Need a way to apply a single change to a whole set of managed objects in bulk
| Originator: | bigzaphod | ||
| Number: | rdar://15427258 | Date Originated: | Nov 8, 2013 |
| Status: | Open | Resolved: | |
| Product: | Product Version: | ||
| Classification: | Reproducible: |
Core Data does not appear to have a nice way to apply a single change to a bunch of managed objects. For example, if I want to mark 200 items as read by changing a single isRead property to YES on them, I have to first fetch them all and iterate over them changing the property myself. Naturally that makes a lot of sense in the context of Core Data as an object store, but we all know there’s a database under there somewhere and in SQL a change like that is not only fast but trivial. This same concern applies for deleting multiple objects at once as well, because you have to fetch them all and then spin through them and then delete them one by one when the system might very well be able to generate an optimized SQL query under the hood if it knew more about my intentions up front.

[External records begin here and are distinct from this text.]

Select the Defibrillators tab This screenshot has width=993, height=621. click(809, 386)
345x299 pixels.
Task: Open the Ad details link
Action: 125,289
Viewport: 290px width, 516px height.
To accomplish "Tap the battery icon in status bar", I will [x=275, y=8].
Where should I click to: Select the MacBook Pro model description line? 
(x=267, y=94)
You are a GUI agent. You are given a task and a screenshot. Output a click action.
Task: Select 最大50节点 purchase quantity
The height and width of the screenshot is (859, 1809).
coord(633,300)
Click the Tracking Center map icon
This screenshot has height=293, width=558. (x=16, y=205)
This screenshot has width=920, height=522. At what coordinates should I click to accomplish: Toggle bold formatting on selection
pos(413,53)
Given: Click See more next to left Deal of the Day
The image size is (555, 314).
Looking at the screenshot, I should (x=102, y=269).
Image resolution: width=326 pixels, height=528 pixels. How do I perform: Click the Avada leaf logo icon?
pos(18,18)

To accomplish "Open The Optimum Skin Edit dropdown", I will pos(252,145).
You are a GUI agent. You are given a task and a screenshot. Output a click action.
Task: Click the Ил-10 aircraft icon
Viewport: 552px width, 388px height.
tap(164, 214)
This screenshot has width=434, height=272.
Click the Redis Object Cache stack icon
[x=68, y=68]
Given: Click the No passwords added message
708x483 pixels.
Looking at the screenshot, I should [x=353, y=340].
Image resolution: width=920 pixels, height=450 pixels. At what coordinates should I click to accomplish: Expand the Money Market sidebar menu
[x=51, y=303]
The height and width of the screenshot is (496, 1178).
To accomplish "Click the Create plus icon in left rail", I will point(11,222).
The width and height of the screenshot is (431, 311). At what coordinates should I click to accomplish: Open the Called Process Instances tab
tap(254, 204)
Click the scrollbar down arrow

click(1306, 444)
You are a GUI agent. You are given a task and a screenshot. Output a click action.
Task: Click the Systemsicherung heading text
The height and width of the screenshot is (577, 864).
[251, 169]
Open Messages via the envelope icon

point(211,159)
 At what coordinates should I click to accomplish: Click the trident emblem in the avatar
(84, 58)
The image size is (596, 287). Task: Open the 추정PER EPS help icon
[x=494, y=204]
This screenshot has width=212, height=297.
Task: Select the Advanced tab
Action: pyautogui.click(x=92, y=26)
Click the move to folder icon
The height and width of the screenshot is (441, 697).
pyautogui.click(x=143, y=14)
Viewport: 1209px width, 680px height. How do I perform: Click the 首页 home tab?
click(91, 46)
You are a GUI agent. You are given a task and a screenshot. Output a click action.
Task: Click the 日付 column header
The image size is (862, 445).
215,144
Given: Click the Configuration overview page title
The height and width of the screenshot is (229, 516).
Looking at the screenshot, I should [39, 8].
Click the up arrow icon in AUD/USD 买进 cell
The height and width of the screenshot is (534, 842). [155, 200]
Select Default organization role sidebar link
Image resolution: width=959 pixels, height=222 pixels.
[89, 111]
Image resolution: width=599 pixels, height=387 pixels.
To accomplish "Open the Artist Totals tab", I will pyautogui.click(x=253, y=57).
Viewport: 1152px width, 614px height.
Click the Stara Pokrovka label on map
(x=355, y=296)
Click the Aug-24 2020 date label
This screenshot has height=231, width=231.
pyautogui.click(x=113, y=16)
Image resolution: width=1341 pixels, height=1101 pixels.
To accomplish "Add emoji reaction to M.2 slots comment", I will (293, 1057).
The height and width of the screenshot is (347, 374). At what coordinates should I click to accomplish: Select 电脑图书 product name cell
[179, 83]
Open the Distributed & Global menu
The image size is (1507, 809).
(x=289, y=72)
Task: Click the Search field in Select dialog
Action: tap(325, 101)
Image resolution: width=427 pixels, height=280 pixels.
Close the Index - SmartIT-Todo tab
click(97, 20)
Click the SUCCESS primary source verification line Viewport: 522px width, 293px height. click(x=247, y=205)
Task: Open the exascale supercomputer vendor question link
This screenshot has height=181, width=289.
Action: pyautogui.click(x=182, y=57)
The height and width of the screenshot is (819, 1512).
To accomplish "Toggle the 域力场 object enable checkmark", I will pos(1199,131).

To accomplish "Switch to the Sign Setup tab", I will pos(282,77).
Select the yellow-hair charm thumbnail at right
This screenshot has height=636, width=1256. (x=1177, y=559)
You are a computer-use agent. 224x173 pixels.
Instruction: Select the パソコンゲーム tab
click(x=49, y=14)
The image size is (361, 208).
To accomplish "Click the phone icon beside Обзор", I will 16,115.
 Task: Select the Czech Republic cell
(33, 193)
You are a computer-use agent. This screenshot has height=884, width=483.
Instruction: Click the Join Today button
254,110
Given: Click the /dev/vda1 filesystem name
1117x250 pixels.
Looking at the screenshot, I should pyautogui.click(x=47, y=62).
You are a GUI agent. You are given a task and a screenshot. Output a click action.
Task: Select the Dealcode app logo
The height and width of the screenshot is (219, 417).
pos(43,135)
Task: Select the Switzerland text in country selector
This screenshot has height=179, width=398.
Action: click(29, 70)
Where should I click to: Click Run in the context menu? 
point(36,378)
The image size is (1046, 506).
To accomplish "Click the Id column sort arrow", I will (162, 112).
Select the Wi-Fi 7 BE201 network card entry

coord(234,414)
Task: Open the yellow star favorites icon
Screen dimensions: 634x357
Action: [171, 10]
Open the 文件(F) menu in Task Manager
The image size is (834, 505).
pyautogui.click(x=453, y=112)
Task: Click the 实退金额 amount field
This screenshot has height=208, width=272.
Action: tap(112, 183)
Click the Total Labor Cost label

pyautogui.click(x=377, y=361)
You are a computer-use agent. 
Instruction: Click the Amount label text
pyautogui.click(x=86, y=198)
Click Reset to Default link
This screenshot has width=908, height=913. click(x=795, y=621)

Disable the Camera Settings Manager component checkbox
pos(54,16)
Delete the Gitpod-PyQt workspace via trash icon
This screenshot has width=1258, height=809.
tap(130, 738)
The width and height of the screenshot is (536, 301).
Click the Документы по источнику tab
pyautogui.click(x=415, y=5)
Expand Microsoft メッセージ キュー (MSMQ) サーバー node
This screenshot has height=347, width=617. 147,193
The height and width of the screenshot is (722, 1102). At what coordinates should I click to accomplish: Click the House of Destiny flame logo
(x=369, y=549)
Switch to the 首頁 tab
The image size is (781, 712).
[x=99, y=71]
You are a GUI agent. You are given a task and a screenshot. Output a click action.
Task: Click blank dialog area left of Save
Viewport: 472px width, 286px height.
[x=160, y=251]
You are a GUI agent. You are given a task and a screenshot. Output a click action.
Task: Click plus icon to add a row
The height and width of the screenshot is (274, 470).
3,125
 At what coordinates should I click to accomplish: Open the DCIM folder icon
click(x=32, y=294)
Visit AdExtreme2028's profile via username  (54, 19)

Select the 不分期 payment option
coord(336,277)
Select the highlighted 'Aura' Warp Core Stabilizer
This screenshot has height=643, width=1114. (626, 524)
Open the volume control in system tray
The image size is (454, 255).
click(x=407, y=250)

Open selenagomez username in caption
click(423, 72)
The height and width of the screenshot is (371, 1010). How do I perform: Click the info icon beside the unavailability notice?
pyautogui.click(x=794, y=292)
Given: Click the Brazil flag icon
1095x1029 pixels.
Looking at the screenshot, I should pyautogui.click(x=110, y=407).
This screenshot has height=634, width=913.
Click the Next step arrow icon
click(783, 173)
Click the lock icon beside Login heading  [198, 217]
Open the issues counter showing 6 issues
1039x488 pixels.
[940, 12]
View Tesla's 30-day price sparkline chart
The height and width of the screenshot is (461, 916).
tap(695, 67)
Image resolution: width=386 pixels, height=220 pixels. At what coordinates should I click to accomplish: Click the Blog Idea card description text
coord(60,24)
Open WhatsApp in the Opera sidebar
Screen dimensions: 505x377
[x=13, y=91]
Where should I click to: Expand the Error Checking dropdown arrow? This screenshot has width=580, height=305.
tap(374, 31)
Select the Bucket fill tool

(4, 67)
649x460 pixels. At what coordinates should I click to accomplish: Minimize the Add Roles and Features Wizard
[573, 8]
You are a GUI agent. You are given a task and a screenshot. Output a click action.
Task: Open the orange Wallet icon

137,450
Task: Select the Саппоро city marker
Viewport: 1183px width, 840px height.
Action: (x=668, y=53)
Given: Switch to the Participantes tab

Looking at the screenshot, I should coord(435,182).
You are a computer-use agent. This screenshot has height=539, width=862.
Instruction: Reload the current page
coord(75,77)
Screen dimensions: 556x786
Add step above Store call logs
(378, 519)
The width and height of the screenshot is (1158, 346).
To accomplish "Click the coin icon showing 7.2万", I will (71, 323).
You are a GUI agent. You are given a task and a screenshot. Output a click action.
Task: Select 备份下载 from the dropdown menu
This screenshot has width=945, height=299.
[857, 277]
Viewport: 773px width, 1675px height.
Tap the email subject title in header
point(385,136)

What might be a fascinating solution is if there could be an API that allowed you to specify a fetch request that returned a proxy NSManagedObject instance which represents the set of ALL matching managed objects for that fetch request. Then any changes you make to that proxy object are actually made to all of the matching objects in one shot. Example: id unreadItems = [managedObjectContext proxyObjectForFetchRequest:unreadQuery error:&anError]; [unreadItems setIsRead:YES]; or.. id expiredItems = [managedObjectContext proxyObjectForFetchRequest:expiredItemsQuery error:&anError]; [managedObjectContext deleteObject:expiredItems]; So in this case, the returned proxy objects actually represent a huge set of “virtual” managed objects, but it is not actually an array of managed object instances but instead a special instance of NSManagedObject. You probably would not be able to read property values, only set them, and there would likely have to be some other limitations, but it seems like an approach like this could be an interesting way to solve this problem from an API point of view. Of course it could also be totally crazy.